▶ Testo

Il secondo scenario è quello di un’Unione che “si rifocalizza progressivamente sul Mercato unico, perché i 27 Stati membri non riescono a trovare un terreno comune su un numero crescente di aree politiche”. Anche in questo caso l’esempio è dello stesso tipo: “i controlli periodici complicheranno l’attraversamento delle frontiere” e “ sarà più difficile trovare lavoro all’estero”.
Con il terzo scenario si entra in una zona probabilmente più gradita alla Commissione: “L’Ue – si dice – continua secondo la linea attuale, ma consente agli Stati membri che più lo desiderano di fare di più insieme su ambiti specifici, come la difesa, la sicurezza o le questioni sociali”. L’esempio in questo caso è che “15 Stati istituiranno un corpo di polizia ed uno di magistrati per contrastare le attività criminali transfrontaliere”.

▶ Consegna
Restituisci per intero il testo sugli scenari dell'Unione, senza cambiare nulla. Le righe riportate più avanti non hanno alcun legame con il testo.

▶ Dati
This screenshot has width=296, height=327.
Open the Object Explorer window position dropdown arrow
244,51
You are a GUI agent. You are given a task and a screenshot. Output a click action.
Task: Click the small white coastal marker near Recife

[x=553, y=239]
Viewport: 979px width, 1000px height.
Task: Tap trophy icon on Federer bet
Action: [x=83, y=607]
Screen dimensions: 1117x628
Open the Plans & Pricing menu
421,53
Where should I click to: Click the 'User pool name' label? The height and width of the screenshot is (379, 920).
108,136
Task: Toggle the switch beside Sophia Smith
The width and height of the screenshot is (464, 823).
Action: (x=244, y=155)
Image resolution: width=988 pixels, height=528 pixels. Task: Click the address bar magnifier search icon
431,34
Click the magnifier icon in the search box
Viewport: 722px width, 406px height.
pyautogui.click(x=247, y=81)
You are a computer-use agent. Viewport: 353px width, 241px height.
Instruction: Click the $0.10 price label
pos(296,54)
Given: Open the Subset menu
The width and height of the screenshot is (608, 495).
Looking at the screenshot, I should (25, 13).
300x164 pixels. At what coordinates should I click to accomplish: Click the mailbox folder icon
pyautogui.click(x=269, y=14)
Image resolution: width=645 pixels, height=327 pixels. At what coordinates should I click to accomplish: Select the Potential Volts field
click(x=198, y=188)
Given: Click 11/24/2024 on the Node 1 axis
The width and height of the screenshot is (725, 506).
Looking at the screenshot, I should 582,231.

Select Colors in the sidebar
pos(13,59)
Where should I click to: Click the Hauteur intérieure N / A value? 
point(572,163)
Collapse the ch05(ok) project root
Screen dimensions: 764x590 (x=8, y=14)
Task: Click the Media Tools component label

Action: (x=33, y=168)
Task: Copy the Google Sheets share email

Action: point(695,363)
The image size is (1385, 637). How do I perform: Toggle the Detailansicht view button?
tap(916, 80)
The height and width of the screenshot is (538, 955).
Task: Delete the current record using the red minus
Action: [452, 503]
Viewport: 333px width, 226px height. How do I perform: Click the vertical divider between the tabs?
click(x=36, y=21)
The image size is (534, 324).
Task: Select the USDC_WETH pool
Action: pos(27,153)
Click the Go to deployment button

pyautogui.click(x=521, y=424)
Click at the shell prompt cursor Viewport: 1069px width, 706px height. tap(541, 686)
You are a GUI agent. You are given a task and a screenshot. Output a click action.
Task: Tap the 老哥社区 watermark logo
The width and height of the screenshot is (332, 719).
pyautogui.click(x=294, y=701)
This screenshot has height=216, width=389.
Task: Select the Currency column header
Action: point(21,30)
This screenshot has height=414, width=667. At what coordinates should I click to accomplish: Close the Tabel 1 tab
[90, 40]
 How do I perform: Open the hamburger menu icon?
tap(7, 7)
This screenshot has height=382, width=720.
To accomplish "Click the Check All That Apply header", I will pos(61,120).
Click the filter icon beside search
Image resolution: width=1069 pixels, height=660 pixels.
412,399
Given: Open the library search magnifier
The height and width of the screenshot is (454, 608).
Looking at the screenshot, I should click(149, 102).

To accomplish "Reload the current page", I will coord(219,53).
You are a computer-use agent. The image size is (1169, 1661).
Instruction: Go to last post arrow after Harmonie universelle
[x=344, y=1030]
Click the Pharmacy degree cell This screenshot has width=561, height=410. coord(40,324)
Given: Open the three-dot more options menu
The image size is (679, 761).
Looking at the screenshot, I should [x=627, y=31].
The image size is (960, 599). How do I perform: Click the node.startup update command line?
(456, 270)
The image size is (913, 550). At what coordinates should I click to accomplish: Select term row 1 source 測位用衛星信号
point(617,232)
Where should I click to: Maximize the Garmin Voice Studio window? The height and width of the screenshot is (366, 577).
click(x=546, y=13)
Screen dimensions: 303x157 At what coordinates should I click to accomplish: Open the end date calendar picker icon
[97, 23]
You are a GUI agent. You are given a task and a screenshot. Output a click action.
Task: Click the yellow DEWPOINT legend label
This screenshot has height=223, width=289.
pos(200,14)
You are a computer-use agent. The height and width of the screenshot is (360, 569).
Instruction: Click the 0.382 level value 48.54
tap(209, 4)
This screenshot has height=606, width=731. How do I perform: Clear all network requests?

▶ Soluzione
Il secondo scenario è quello di un’Unione che “si rifocalizza progressivamente sul Mercato unico, perché i 27 Stati membri non riescono a trovare un terreno comune su un numero crescente di aree politiche”. Anche in questo caso l’esempio è dello stesso tipo: “i controlli periodici complicheranno l’attraversamento delle frontiere” e “ sarà più difficile trovare lavoro all’estero”.
Con il terzo scenario si entra in una zona probabilmente più gradita alla Commissione: “L’Ue – si dice – continua secondo la linea attuale, ma consente agli Stati membri che più lo desiderano di fare di più insieme su ambiti specifici, come la difesa, la sicurezza o le questioni sociali”. L’esempio in questo caso è che “15 Stati istituiranno un corpo di polizia ed uno di magistrati per contrastare le attività criminali transfrontaliere”.